Project reproducibility in Workbench#

Why do I need to worry about project reproducibility?#

Project reproducibility ensures that your work retains its integrity and utility over time and across different environments. This guarantees that your code will consistently produce the same results, or continue to operate as intended, regardless of where it is run. If you do not ensure that your project is reproducible, you risk having code that could suddenly stop functioning in the future due to changes in the project’s software environment.

How can I achieve project reproducibility?#

While software tools can aid in project reproducibility, the only way to ensure complete project reproducibility is by encouraging users to adhere to the best practices described here at an organizational level.

Using anaconda-project for basic reproducibility:#

The most reliable way to ensure your project remains reproducible indefinitely is to utilize the anaconda-project lock command to create a fully specified environment; one that has all packages used in the project and their dependencies locked to a specific version. This ensures that your project will be reproduced exactly as it was initially configured, because there will never be an unexpected update or change if new package dependencies are released. For more information about the anaconda-project-lock.yml file, see the official Anaconda Project documentation.

Project locking is not automatically enforced because it is a time-consuming process and isn’t necessary when running development instances of the deployment. Therefore, it is up to the user to perform the locking procedure.


Run the anaconda-project lock command when you have finalized work on a project, or if you are ready to move a specific version of your project to a production environment (i.e. you are ready for your project to be interacted with or used publicly).

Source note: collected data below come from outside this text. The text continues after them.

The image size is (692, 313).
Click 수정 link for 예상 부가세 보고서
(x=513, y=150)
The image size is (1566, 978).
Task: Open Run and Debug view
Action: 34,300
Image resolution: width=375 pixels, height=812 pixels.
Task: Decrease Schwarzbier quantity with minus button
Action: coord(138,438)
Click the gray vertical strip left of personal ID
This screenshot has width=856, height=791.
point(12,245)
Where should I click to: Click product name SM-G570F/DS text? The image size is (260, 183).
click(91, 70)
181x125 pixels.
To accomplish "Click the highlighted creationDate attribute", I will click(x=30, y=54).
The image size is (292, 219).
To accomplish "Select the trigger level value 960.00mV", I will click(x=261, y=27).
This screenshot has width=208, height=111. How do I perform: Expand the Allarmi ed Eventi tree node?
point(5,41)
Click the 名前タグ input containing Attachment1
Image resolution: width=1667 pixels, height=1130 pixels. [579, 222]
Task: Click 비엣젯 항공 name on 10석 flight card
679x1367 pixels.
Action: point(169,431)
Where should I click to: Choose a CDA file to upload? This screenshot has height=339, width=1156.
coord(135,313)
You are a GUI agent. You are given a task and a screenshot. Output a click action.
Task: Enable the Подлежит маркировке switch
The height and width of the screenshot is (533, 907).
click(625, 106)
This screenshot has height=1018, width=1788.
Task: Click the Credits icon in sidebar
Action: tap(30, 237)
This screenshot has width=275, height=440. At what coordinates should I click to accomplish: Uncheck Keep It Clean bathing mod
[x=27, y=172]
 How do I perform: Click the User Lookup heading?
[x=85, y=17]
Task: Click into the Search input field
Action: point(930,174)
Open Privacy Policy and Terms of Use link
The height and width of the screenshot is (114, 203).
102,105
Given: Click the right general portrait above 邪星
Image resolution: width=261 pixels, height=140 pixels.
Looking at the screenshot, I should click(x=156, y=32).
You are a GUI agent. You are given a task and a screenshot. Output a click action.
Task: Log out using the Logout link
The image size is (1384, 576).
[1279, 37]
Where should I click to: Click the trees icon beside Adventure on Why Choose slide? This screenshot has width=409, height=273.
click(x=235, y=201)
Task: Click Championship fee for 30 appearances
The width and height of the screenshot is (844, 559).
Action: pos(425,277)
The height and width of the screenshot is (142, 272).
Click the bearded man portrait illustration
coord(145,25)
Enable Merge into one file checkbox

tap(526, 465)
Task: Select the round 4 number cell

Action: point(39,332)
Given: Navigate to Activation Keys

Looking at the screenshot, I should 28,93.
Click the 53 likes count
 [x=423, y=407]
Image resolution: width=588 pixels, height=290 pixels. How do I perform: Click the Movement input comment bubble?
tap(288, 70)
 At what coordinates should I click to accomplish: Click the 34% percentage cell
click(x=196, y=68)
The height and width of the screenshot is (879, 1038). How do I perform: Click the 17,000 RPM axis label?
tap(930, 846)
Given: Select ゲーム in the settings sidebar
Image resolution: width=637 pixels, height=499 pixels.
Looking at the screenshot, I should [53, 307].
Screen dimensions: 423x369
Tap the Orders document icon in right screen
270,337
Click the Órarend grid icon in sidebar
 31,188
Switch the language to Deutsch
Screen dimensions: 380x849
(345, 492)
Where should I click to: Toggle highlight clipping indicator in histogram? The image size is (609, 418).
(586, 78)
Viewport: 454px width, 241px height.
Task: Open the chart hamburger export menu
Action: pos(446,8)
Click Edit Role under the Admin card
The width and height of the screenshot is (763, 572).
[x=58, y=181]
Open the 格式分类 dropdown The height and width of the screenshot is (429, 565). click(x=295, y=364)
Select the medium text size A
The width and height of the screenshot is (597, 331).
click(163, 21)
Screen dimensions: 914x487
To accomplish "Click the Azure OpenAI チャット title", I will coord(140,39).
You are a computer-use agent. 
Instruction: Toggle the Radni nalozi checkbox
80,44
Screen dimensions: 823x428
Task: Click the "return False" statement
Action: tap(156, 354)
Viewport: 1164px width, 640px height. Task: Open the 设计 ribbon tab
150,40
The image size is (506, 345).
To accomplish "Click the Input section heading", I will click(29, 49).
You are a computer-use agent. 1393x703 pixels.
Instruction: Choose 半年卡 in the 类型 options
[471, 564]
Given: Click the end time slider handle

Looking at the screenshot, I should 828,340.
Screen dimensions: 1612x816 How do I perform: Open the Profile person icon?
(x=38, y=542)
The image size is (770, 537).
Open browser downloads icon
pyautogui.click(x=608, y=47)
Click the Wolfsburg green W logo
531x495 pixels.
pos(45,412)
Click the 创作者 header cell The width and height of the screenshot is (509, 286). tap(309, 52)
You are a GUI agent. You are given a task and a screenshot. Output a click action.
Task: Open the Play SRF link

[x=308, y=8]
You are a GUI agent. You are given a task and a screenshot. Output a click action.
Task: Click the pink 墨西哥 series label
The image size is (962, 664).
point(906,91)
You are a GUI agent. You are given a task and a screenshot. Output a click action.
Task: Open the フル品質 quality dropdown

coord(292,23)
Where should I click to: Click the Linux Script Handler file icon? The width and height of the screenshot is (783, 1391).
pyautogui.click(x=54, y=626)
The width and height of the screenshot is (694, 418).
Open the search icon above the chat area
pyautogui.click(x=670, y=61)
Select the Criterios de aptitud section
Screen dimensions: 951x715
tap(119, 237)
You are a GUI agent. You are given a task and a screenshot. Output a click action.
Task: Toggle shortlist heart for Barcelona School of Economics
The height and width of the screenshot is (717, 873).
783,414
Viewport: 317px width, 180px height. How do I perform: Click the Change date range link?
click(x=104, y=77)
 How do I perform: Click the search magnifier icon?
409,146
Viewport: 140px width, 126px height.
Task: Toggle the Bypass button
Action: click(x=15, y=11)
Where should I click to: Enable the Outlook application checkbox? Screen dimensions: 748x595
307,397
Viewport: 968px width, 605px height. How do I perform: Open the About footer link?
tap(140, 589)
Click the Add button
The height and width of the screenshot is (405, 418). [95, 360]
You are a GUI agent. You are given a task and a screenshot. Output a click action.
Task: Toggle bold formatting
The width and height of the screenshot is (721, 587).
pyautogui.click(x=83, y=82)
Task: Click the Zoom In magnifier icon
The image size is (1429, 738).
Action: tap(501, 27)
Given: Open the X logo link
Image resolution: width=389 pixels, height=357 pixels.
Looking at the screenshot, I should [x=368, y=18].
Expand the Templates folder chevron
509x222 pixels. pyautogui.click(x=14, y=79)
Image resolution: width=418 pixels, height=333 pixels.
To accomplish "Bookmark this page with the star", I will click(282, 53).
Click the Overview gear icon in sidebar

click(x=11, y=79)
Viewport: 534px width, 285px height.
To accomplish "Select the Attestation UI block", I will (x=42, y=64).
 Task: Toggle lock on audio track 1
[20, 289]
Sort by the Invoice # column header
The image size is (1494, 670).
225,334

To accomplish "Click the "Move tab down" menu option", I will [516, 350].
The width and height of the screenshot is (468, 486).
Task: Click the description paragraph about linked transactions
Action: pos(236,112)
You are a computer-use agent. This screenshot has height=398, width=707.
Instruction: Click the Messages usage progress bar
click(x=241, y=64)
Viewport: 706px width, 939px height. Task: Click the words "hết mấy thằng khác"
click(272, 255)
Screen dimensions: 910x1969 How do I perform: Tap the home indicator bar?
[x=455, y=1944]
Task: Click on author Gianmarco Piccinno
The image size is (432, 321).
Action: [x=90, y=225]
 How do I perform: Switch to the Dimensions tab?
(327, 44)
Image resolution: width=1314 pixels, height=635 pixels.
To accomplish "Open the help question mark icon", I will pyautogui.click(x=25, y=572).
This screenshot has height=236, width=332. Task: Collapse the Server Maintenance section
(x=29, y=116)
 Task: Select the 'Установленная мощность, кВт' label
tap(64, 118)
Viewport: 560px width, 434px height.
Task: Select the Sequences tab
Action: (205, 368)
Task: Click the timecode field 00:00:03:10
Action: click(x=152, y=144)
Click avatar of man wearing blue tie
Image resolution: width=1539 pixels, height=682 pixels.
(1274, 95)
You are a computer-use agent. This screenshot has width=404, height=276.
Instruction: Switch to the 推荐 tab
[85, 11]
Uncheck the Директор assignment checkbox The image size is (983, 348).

Managing environments for reproducibility#

While locking your project is essential, it is ultimately the responsibility of the user to create and commit the lock file to the project. Furthermore, anaconda-project will run a “solve” (i.e. a resolution of dependencies) every time the project deploys, which can introduce potential issues for project reproducibility if the conda solver version has changed.

With Workbench versions 5.5 and newer, administrators can create and distribute pre-solved “persistent environments” to their users. These environments are like preconfigured workspaces set up by an administrator that have all the necessary tools and software already in place so their team can work without needing to make changes to the environment.

Because these environments are pre-solved and fixed, they don’t require a new solve with each deployment. This means deployments from these environments are created more quickly, and guarantee that your project will run as expected every time, regardless of any external changes such as updates to the conda resolver itself.

For instructions on configuring persistent environments and supplying them to your users, see Configuring persistent environments and sample projects.

Best practices for managing environments for reproducibility:#

Create comprehensive environments - Ensure that every managed environment is set up with all necessary libraries and packages that users might need for their work, including proprietary or internal packages unique to your organization. This will allow users to perform their tasks without needing to modify the environment.

Avoid unnecessary modifications - Encourage users to avoid independently modifying the anaconda-project.yml file of persistent environments that are provided by administrators. This practice helps maintain the integrity and reproducibility of the environment.

Promote project locking if modifications are required - If users must make changes, they should use the anaconda-project lock command to lock the environment afterwards, ensuring it can be precisely recreated later. They must also inform the administrator of these changes, so future environments can be adjusted to incorporate these needs without further modifications. For step-by-step instructions on locking your project, see Locking project configurations.


Run the anaconda-project lock command when you move to production, even if you created your project using a persistent environment with no configuration modifications!

Continuous updates - Administrators should routinely create new persistent environments to incorporate updates to packages and their dependencies. This keeps the environments up to date with the latest features and security patches.

Naming conventions - It’s advisable to name these environments systematically, including the date of creation, which helps in identifying and managing them. For example, you could adopt the following structure: <GROUP>_<YYYY><MM> (where <GROUP> denotes the intended users for the environment and <YYYY><MM> is the year and month).

Deprecate old environments safely - Before an administrator deprecates an old environment, it’s critical to ensure that it is not in use. Removing an environment that is still in use could disrupt ongoing projects.